__ASSIGNED TASK__
Scan the material below for the string "flag". Report every line that has it.

__SUPPLIED ENTRIES__
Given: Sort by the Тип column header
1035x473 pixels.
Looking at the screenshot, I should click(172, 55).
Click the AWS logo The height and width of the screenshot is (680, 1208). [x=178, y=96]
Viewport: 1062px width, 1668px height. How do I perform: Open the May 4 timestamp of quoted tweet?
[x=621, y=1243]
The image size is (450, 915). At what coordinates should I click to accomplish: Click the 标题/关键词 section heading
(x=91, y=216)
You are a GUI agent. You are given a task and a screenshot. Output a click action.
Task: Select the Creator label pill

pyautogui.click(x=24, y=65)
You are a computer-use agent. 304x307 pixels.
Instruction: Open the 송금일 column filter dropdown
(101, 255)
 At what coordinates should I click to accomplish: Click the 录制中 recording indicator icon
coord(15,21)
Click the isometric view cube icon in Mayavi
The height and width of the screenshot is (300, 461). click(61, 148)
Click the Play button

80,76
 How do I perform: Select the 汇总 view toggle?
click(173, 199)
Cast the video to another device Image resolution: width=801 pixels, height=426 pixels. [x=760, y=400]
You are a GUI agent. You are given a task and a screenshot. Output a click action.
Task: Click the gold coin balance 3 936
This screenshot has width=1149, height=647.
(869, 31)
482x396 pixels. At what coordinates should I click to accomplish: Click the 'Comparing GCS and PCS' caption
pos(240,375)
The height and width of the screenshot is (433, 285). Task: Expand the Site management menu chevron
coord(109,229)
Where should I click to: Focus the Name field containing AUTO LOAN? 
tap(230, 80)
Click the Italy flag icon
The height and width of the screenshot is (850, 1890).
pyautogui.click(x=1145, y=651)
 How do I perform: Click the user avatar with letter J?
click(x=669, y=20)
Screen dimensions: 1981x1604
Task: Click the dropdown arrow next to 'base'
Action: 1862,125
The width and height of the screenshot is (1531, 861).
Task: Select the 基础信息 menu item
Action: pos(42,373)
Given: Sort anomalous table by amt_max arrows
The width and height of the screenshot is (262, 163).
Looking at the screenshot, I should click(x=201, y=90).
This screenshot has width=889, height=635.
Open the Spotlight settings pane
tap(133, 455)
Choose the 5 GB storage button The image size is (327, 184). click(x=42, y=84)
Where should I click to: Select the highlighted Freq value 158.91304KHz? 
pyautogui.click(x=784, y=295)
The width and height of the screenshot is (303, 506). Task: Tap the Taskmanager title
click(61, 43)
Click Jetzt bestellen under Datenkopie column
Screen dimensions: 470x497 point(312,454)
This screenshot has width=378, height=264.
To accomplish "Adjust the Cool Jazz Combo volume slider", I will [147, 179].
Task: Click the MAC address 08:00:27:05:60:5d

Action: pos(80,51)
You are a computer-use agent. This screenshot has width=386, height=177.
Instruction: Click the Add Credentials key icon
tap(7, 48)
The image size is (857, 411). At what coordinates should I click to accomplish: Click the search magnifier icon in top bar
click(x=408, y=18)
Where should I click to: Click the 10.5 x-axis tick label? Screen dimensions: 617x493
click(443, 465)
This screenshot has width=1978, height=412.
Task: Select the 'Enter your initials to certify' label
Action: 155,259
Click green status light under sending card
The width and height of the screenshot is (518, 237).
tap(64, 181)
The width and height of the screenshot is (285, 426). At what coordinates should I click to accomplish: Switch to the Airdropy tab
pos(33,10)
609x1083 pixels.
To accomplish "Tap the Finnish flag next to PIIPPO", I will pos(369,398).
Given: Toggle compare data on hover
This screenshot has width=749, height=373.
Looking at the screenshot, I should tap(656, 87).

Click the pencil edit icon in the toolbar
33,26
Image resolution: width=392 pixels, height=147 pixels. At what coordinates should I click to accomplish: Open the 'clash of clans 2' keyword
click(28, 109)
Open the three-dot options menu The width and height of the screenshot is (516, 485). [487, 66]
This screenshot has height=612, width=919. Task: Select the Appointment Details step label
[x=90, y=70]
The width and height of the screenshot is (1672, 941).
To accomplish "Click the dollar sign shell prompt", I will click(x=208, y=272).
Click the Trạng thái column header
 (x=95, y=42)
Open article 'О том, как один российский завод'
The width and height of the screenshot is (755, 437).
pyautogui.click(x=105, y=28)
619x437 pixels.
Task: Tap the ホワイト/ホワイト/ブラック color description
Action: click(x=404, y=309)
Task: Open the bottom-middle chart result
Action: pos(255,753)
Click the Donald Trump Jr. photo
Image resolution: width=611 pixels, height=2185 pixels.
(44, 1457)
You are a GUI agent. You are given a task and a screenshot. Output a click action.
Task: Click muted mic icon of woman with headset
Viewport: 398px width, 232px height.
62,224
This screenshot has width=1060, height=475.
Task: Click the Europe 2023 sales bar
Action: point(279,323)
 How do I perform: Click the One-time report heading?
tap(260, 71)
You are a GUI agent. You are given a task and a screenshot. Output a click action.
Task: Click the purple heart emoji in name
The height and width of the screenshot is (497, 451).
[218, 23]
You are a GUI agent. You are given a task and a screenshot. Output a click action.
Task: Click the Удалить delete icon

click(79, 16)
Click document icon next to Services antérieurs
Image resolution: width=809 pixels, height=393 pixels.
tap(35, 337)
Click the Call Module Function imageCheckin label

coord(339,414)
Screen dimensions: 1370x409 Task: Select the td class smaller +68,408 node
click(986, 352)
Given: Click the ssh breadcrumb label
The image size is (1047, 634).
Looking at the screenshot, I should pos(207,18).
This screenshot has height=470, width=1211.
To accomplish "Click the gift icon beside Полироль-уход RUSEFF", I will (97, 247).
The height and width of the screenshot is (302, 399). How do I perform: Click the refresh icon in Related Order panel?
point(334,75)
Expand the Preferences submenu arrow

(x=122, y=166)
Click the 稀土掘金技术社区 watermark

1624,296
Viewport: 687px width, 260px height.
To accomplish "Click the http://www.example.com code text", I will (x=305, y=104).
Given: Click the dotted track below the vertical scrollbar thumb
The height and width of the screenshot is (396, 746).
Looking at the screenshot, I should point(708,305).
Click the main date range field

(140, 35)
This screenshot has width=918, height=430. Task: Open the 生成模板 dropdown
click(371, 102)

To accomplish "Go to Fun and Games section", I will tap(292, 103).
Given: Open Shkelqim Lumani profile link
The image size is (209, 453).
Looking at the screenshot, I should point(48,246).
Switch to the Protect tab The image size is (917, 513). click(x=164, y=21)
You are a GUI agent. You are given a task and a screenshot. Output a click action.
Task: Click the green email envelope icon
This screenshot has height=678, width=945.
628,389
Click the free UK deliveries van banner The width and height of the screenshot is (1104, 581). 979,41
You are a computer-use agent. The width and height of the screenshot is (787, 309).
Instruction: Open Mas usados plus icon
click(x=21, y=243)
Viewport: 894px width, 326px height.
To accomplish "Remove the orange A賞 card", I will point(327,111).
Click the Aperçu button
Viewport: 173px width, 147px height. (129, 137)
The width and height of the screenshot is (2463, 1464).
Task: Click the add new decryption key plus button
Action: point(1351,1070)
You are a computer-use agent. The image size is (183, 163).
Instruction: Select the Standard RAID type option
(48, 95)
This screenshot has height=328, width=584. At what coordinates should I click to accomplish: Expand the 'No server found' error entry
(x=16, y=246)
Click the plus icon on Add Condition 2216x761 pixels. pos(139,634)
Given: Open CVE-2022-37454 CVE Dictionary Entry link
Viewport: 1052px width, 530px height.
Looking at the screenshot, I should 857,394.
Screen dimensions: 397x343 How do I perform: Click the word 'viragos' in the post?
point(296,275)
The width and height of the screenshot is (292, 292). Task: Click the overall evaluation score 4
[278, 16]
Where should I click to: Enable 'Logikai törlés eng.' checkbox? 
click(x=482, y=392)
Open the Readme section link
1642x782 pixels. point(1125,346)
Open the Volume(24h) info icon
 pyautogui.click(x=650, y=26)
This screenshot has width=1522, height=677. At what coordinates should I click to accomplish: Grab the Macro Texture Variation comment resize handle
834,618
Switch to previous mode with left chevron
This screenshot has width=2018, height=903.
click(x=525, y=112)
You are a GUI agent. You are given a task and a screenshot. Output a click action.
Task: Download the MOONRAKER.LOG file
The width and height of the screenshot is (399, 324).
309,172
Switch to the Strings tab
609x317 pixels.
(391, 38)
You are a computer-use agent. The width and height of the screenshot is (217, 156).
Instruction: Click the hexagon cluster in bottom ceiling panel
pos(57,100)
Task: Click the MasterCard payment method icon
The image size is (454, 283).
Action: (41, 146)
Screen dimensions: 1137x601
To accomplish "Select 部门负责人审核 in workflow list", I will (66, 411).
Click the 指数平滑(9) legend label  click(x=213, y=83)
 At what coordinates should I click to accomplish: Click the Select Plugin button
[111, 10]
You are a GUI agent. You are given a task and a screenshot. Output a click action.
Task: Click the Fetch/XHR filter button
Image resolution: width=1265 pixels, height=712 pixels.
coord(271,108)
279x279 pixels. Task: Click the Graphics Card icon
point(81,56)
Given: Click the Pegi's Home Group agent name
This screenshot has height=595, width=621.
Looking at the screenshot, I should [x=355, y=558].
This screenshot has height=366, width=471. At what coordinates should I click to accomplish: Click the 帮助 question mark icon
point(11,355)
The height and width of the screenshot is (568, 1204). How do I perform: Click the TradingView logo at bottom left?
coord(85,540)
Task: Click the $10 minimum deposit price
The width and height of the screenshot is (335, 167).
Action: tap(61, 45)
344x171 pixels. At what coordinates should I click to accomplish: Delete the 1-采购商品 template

__YOUR RESPONSE__
Click the Italy flag icon
To accomplish "Tap the Finnish flag next to PIIPPO", I will pos(369,398).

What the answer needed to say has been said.